CBC: Bye bye. That was Dana Shock and she’s the curator of amphibians for the Detroit Zoo.

Comments

Babzy said…
I am very impressed with your sister's work. Of course frogs make the connection between land and water. I'd never thought of that before.

It's no surprise to me that these animals are dying from some kind of virus or fungus. Warmer temperatures promote growth of bugs and disease. Even humans are plagued with super bugs that we have never had before. And look at the pine beetle infestation destroying our forests. The winters are not cold enough now to kill the beetles off.
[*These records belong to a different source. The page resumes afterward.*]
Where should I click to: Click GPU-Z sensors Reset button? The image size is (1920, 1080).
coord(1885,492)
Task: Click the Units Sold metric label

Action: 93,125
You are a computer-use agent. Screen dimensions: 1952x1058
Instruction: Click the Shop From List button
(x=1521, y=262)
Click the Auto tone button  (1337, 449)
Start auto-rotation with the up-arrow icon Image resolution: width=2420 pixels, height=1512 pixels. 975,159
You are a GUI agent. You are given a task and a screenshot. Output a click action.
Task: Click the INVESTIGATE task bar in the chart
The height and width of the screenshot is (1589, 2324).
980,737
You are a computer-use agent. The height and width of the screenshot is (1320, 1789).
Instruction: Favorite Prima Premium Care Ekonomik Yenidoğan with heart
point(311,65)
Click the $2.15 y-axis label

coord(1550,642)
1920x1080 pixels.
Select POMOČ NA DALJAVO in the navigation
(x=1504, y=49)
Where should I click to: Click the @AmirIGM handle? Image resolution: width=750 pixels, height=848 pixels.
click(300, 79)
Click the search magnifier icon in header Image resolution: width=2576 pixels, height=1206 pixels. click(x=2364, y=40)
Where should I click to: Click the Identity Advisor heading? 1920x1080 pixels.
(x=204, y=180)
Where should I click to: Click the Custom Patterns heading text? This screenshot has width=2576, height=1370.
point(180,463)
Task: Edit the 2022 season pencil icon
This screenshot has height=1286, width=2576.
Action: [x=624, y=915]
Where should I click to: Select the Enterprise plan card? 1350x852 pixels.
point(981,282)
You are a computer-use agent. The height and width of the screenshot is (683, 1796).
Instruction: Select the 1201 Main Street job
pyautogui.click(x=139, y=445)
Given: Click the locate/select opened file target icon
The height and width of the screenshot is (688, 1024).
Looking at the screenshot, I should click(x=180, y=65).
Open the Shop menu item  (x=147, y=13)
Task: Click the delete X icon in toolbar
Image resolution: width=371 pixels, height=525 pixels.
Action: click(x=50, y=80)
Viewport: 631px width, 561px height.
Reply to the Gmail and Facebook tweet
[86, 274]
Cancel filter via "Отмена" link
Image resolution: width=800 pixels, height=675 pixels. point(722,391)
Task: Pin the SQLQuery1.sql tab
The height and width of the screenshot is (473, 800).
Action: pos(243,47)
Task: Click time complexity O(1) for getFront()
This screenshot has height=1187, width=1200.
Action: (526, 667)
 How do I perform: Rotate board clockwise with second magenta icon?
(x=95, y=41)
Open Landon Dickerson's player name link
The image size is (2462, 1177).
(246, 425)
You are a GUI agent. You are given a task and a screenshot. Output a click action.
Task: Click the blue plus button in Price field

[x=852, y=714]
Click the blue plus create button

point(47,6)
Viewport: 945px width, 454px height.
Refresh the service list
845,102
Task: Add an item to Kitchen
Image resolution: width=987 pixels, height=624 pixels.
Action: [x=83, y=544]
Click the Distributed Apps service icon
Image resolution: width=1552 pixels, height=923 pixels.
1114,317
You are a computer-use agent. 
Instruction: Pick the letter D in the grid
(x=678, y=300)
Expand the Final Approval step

WE'RE DOOMED!!

This is a very interesting post. Thank you for writing it out for us. I'm going to tell Lin as she has a special love for frogs, snakes, lizards, etc.
ticblog said…
Funny you should mention the pine beetles, Babzy. I was actually quite astonished at the toll they have taken on the landscape. I have pink-tinted sunglasses, which did a very effective job of making the reddish-brown of the dead trees stand out, since in the bright sun without the aid of a filter they often look almost the sme as the green ones. Rose-coloured glasses don't always make things prettier. There's a bunch of crown land right behind my uncle and auntie's place up in Murch Lake; the farmers have managed to contain and/or minimize the toll the beetles have taken on their trees, but the government has done nothing to stop the infection on their trees. How long should the residents be expected to to pick up the tab for the government slacking off? And of course, the flip side of that argument is, the pesticides they have to use kill the beetles, kills other stuff, too. What a mess.
Babzy said…
They won't use pesticides. The people won't let them. There would be hell to pay. What they are doing is burning some areas, creating a barren circle around areas so the beetle can't spread anymore. They're harvesting half dead trees, getting rid of the beetle within those trees (that must be where they will use pesticides and treat the lumber).

They also have this strange method of using pheremones to attract the beetles to one area then contain them.

The govt claims it will take decades to get rid of them. I don't have a good feeling about this. We have a major rainforest here. There is no question the beetle problem AND the methods to get rid of them is going to cause even MORE GLOBAL WARMING. Some days I can't stand it.
fmartell2 said…
Dana is so cool!!! Just like her sister!
Everytime I look at our Salamander I think of her... lmao!